One of the fundamental problems when dealing with the subject of renewable energy is one of definition, what exactly is a renewable form of energy. This is partly the direct result of government policy which is confused and lumps dubious technologies like waste to energy incineration alongside technologies like wind power. This is done to encourage competition but it may be observed that co-operation is a better way to developed renewable energy, competition certainly leads people into strange places for example the recent criticism of Government support for the gas industry in this blog. It should be clearly understood that amount of wind power generating capacity which can be accommodated on the grid is directly linked to natural gas supplies and its use in Gas Turbines. A gas turbine can be cold started, run up to speed, synchronised and placed on line in less than 5 minutes which means that there is always standby capacity to compensate for a reduction in wind power without the need to keep dirty and expensive steam plant as running standby. In actual fact there is a synergy between wind power and gas as when there is plenty of wind it is possible to save gas which is expensive to buy, so co-operation is probably a better option.

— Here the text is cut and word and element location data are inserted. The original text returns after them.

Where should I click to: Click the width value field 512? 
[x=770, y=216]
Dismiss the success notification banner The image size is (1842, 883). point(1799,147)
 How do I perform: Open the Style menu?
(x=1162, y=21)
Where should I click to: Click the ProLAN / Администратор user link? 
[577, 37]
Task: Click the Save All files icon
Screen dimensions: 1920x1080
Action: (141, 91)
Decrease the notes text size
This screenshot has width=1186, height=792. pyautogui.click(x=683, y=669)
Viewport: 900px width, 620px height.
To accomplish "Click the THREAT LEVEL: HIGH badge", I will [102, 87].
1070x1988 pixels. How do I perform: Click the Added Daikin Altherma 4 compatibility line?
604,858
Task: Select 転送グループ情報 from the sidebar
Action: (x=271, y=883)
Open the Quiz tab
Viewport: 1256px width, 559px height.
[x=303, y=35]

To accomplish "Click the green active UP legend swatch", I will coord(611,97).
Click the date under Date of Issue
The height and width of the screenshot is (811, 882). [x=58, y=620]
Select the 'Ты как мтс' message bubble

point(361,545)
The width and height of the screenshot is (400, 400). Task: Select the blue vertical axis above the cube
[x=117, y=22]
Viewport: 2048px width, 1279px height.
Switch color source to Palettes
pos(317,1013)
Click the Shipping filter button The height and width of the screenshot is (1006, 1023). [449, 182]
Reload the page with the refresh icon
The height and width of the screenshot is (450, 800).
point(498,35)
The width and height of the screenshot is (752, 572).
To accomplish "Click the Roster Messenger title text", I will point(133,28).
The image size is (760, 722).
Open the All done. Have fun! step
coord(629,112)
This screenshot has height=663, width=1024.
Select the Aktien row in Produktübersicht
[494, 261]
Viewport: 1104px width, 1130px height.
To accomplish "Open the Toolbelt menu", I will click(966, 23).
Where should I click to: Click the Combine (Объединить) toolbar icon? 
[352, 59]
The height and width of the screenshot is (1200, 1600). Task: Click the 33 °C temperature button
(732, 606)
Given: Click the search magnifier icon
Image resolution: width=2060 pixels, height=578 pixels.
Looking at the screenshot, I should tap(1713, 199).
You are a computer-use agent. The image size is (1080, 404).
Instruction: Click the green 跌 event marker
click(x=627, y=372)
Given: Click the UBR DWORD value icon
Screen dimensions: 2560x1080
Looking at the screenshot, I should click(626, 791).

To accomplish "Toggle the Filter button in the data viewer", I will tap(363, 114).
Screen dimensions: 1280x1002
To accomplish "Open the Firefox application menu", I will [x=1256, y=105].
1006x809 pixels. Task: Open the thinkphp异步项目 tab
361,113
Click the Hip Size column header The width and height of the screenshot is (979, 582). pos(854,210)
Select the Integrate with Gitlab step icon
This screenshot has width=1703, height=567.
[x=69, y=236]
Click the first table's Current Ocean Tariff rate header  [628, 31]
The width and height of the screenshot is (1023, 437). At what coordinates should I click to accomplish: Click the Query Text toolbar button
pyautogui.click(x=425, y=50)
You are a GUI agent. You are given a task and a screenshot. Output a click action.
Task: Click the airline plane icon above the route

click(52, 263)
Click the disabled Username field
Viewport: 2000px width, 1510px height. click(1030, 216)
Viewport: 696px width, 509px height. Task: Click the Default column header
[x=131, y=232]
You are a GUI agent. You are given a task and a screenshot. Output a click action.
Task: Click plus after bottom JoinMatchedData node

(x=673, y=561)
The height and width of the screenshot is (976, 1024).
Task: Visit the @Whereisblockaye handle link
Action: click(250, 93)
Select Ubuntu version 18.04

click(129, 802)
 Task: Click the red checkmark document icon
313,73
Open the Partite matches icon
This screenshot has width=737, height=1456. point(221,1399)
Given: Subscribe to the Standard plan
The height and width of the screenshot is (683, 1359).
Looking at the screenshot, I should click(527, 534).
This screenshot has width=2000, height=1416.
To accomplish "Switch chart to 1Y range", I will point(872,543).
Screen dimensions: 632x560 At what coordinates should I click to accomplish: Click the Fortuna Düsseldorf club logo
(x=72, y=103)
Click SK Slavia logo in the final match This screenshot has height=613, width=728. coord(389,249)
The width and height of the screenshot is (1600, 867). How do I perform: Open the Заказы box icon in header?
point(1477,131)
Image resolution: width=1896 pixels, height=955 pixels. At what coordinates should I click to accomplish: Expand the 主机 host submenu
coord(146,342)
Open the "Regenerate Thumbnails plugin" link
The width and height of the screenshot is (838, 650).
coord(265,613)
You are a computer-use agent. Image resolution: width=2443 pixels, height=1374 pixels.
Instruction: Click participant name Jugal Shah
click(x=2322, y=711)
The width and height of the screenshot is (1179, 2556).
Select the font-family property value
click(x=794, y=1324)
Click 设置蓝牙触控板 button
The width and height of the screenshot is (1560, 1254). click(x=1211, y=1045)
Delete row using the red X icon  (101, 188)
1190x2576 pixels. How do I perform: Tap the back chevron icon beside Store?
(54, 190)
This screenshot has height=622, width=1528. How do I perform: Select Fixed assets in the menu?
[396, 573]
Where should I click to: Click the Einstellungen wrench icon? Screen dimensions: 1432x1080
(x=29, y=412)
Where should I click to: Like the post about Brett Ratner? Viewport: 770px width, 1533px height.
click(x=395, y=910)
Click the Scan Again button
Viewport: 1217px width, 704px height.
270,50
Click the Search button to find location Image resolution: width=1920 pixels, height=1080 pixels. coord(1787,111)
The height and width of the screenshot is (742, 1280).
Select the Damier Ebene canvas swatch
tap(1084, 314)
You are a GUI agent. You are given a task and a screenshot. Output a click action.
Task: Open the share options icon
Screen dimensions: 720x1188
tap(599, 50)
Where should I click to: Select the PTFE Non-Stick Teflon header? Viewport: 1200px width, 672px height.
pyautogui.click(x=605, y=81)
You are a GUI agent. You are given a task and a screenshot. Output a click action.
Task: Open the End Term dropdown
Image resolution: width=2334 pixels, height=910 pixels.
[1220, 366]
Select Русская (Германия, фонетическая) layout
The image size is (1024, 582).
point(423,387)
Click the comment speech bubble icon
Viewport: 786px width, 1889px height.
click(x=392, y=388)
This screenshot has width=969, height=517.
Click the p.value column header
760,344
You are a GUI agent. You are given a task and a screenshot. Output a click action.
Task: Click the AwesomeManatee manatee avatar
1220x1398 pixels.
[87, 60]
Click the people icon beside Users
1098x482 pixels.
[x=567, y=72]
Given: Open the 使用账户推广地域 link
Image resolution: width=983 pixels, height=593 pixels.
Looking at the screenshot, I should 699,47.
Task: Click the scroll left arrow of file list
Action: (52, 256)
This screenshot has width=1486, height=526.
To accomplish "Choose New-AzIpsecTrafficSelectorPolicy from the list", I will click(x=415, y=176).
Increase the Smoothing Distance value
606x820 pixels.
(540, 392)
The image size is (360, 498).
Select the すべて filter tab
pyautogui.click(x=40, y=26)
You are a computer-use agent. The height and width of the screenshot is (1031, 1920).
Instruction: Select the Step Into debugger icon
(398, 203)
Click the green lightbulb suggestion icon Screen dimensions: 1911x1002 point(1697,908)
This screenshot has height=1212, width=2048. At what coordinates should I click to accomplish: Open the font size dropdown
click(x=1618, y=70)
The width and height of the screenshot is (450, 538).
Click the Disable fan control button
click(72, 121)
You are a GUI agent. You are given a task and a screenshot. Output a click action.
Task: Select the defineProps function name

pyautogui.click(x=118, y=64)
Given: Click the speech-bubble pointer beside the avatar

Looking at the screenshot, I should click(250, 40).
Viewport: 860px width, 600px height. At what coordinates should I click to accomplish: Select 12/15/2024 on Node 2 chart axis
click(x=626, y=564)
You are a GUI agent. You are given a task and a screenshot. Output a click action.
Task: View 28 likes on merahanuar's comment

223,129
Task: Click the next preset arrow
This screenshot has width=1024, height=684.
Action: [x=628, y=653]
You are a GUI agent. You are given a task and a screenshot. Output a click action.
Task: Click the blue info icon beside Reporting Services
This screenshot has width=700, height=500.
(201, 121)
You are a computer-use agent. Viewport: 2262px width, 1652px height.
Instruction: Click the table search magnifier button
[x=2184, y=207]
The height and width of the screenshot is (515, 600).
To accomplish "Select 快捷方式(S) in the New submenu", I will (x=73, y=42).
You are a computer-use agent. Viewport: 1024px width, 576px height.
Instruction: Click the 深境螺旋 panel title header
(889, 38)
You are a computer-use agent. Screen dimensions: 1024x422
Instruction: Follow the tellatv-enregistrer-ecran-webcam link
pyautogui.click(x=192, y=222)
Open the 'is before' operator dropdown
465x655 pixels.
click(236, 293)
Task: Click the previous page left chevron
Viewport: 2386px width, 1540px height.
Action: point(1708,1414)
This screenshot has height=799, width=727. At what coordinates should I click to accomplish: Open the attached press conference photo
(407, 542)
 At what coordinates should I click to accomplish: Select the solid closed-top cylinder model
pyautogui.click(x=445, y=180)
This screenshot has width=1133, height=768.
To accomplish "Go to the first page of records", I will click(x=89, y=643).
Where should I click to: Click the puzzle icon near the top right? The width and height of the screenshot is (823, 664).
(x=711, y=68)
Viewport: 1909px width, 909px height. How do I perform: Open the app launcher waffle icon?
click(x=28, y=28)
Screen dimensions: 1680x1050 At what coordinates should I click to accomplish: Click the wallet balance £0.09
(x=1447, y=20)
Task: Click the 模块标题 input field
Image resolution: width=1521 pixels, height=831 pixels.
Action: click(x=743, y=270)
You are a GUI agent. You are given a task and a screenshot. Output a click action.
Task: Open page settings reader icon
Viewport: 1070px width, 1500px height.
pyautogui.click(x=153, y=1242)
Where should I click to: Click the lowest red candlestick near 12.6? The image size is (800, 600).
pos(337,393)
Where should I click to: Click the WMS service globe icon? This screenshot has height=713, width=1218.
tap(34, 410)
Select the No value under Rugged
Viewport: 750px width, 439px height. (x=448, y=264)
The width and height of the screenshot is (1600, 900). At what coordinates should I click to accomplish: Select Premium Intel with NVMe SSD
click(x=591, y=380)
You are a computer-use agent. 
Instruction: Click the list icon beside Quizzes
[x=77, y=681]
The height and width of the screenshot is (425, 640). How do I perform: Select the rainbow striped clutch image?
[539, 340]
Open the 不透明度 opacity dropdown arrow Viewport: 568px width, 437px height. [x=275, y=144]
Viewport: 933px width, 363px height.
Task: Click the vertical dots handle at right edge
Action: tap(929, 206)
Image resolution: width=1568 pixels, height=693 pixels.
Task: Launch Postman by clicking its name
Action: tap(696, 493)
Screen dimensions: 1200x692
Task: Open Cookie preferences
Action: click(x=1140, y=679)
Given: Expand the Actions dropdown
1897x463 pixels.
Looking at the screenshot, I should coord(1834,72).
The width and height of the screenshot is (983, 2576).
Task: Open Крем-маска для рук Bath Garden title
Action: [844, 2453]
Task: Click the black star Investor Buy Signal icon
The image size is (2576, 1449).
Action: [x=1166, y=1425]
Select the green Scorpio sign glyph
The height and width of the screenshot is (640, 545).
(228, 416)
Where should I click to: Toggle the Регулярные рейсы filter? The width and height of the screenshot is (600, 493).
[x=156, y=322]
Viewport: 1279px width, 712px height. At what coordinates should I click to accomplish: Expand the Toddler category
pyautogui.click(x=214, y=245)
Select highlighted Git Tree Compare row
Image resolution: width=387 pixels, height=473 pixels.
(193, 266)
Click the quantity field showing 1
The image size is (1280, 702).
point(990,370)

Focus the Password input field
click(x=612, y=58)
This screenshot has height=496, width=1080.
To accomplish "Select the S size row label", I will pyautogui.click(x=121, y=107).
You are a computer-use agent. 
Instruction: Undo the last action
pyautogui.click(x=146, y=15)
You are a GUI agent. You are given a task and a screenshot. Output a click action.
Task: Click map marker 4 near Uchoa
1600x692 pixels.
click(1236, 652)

Gas turbines have other advantages; a closed cycle gas turbine is the most efficient heat engine we have, with a thermal efficiency of about 44% and they can also be run on renewable fuels like Bio-gas without a loss of this high efficiency. This point highlights one of the largest failures of renewable energy policy in Britain, we have failed to pay any attention to renewable fuel production, which is the best technique we have for storing energy, for when it is actually needed; and anaerobic technology in particular can be used to reduce our present dependency on imported Natural Gas. Improving the energy efficiency of electrical production is one of the best techniques we have for reducing our fossil fuel dependency and also helps reduce CO2 output, over the last 20 years most of the actual advances in CO2 reduction have been achieved by adopting more efficient gas turbine technology, advances which can be threatened by an escalating international gas price and a depreciating pound.

It should be clear by now, with new attention being drawn to our ballooning balance of payments deficit by another round of bad quarterly figures that Government economic policy is failing to address the real weaknesses of our economic position. It is also clear that by their discouragement of the whole renewable energy industry as demonstrated by their planned reduction in FIT and ROC, which resulted in an immediate reduction in hydro-electric investment, that they have not yet grasped the desperate economic need to develop more renewable energy. However judging by present performance it is unlikely that the present overall economic policy can be sustained for much longer and also the Government that created it. However when government policy does change it is important that amongst other things that change should be a greater openness to energy rationing and on the subject of this rationing. At present we have energy rationing by price, were by the VAT and Excise duty on Petroleum are meant to reduce demand and the electricity and gas markets are highly regulated, also to decrease demand. Unfortunately all these measures are hurting the most vulnerable people and parts of society most; it is the poor and pensioners on fixed income who are suffering most from escalating energy costs and it is our rural population who suffer most from high fuel costs. More openness and honesty on this subject in particular with regard to restructure our economy to reduce the balance of payments deficit which can only be done by reducing overall energy consumption will become increasingly vital.